(Extracted records)
*****

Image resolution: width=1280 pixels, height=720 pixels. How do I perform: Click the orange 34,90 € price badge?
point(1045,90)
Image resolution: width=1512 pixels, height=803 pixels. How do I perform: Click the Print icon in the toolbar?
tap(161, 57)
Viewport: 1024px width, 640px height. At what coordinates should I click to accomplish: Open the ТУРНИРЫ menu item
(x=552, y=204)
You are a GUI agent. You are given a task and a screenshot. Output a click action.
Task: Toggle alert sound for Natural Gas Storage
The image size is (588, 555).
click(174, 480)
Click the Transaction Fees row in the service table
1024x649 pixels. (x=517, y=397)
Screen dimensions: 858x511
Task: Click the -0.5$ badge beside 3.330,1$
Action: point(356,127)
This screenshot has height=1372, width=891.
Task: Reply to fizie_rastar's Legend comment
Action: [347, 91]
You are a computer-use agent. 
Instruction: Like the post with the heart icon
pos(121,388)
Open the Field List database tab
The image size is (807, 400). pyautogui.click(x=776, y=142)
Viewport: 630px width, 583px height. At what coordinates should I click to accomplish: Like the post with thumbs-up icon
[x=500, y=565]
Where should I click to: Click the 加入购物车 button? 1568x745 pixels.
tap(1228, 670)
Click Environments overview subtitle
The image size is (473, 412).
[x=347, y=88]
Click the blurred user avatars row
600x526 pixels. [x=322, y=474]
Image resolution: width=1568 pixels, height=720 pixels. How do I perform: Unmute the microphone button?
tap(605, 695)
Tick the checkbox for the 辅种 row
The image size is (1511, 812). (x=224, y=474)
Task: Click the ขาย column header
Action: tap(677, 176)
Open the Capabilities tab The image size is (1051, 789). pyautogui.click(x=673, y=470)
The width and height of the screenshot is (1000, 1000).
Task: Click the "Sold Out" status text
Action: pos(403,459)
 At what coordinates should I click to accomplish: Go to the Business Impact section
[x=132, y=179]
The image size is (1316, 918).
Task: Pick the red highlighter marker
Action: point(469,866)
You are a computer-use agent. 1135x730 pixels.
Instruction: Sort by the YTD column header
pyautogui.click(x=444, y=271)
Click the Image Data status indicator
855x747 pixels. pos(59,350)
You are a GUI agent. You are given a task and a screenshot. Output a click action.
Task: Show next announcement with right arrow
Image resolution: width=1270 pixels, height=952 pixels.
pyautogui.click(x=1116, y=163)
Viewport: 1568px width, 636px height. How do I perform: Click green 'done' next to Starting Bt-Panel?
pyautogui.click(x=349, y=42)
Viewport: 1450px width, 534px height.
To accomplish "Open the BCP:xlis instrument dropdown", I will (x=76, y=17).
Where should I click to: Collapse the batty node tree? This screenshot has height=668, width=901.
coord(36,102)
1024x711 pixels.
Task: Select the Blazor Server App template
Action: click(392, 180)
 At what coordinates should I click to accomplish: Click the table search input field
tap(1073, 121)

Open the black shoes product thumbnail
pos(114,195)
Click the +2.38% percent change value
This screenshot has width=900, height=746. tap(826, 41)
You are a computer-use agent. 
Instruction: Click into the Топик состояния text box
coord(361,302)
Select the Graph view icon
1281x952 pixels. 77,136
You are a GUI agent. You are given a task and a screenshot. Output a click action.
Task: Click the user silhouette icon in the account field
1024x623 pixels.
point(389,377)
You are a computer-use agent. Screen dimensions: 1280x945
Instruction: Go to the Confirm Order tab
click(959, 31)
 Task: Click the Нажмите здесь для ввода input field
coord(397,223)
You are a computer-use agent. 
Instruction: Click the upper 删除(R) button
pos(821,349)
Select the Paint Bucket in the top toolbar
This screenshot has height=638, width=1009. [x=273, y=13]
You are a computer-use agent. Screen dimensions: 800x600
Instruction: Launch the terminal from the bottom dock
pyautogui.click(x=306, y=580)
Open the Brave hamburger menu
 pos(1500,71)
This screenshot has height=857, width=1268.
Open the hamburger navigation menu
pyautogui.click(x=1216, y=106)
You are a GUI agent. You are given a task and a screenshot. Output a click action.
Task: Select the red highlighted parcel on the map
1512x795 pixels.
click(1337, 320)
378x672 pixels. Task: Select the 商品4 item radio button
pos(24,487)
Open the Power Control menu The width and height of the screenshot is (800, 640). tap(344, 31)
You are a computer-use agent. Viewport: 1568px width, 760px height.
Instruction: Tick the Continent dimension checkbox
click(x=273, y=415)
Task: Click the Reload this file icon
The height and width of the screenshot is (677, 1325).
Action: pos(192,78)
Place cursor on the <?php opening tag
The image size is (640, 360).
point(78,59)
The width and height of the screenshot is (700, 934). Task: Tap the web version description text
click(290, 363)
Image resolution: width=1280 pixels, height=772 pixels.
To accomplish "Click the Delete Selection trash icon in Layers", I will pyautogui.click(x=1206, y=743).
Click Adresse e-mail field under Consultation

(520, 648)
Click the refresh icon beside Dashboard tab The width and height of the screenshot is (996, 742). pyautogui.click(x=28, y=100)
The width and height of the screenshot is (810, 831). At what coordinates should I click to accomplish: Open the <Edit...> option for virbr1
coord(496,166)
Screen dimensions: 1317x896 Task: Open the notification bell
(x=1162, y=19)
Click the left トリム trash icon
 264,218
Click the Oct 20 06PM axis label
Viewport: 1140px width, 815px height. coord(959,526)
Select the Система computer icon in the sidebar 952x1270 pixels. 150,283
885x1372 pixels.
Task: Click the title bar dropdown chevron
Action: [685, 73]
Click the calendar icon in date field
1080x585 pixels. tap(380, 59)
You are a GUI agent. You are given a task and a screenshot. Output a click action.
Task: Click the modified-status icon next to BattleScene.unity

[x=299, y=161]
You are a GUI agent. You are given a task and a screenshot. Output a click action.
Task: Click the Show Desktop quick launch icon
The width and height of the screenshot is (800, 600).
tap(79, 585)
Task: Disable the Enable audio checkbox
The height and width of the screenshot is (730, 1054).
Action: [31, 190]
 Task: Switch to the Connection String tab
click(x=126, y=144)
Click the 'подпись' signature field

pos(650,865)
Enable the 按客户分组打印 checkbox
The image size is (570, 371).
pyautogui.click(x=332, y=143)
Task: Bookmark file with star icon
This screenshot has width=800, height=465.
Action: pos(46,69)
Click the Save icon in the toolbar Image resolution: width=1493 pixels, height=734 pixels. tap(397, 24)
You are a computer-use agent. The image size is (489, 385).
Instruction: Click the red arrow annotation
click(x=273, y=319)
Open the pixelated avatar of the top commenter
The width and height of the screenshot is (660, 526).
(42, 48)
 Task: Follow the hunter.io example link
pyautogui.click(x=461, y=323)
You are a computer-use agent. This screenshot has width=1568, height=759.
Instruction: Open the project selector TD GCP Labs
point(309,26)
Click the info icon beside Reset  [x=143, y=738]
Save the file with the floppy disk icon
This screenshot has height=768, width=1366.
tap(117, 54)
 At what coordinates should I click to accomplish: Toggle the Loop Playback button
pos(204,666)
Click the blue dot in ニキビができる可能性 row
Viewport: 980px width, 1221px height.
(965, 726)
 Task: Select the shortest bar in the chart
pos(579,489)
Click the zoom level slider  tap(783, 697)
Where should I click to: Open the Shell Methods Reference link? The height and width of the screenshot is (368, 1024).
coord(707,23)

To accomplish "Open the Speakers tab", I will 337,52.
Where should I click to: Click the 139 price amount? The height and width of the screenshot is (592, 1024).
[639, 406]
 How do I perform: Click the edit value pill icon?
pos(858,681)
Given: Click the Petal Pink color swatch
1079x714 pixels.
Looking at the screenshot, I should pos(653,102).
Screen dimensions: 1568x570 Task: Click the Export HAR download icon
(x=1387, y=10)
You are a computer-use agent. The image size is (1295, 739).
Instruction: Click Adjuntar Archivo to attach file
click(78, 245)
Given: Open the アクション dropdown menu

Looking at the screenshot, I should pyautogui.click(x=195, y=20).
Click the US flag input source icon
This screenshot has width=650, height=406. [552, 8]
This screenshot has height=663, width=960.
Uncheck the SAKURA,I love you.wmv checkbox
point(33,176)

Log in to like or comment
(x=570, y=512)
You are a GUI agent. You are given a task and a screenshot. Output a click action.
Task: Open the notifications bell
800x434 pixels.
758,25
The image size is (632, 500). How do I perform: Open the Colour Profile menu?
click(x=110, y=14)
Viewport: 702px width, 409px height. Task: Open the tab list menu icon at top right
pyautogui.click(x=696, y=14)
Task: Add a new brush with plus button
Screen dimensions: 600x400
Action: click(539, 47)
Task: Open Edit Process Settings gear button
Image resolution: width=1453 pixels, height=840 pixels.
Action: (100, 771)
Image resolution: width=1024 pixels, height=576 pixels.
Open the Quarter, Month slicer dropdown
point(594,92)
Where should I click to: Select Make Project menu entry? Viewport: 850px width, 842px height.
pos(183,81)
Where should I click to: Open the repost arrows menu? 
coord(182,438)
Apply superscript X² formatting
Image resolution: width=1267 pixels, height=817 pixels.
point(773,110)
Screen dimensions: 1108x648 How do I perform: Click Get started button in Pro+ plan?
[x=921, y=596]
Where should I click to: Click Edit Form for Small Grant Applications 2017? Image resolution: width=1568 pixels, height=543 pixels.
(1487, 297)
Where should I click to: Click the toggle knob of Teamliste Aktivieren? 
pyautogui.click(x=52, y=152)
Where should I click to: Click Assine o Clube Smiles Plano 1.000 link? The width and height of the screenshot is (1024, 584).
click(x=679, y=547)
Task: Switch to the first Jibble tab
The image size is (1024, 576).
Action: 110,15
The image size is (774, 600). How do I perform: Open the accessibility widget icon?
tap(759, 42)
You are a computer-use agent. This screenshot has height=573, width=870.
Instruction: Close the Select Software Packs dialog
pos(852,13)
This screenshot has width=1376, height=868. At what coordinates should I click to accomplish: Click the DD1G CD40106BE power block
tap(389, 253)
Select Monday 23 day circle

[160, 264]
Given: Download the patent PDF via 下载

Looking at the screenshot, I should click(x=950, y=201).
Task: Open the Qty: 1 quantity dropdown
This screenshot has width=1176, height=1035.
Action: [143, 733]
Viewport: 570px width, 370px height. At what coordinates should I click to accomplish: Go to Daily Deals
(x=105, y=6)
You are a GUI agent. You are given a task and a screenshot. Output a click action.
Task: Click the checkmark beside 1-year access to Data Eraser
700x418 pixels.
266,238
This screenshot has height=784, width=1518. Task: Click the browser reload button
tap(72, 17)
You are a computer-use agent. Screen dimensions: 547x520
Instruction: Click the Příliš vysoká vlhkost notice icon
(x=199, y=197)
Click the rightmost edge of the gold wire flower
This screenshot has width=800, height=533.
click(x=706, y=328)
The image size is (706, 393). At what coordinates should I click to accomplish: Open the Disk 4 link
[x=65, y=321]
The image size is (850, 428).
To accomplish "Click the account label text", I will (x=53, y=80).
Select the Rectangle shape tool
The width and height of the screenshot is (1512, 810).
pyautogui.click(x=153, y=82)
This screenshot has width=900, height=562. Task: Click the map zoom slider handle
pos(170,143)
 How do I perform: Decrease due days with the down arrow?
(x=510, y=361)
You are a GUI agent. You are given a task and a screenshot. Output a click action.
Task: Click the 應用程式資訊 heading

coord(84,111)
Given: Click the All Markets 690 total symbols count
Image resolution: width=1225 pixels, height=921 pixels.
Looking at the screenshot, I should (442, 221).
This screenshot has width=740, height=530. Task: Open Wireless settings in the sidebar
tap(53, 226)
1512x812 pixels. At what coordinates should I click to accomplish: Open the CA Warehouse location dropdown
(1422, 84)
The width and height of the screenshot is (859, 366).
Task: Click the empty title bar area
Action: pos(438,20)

*****

WORK ITEM →
Write out exactly the lines above between the line with "You are a computer-use agent. Viewport: 1568px" and the line with "Place cursor on the <?php opening tag", inclusive, and nothing beyond them.

WRITTEN RESPONSE →
You are a computer-use agent. Viewport: 1568px width, 760px height.
Instruction: Tick the Continent dimension checkbox
click(x=273, y=415)
Task: Click the Reload this file icon
The height and width of the screenshot is (677, 1325).
Action: pos(192,78)
Place cursor on the <?php opening tag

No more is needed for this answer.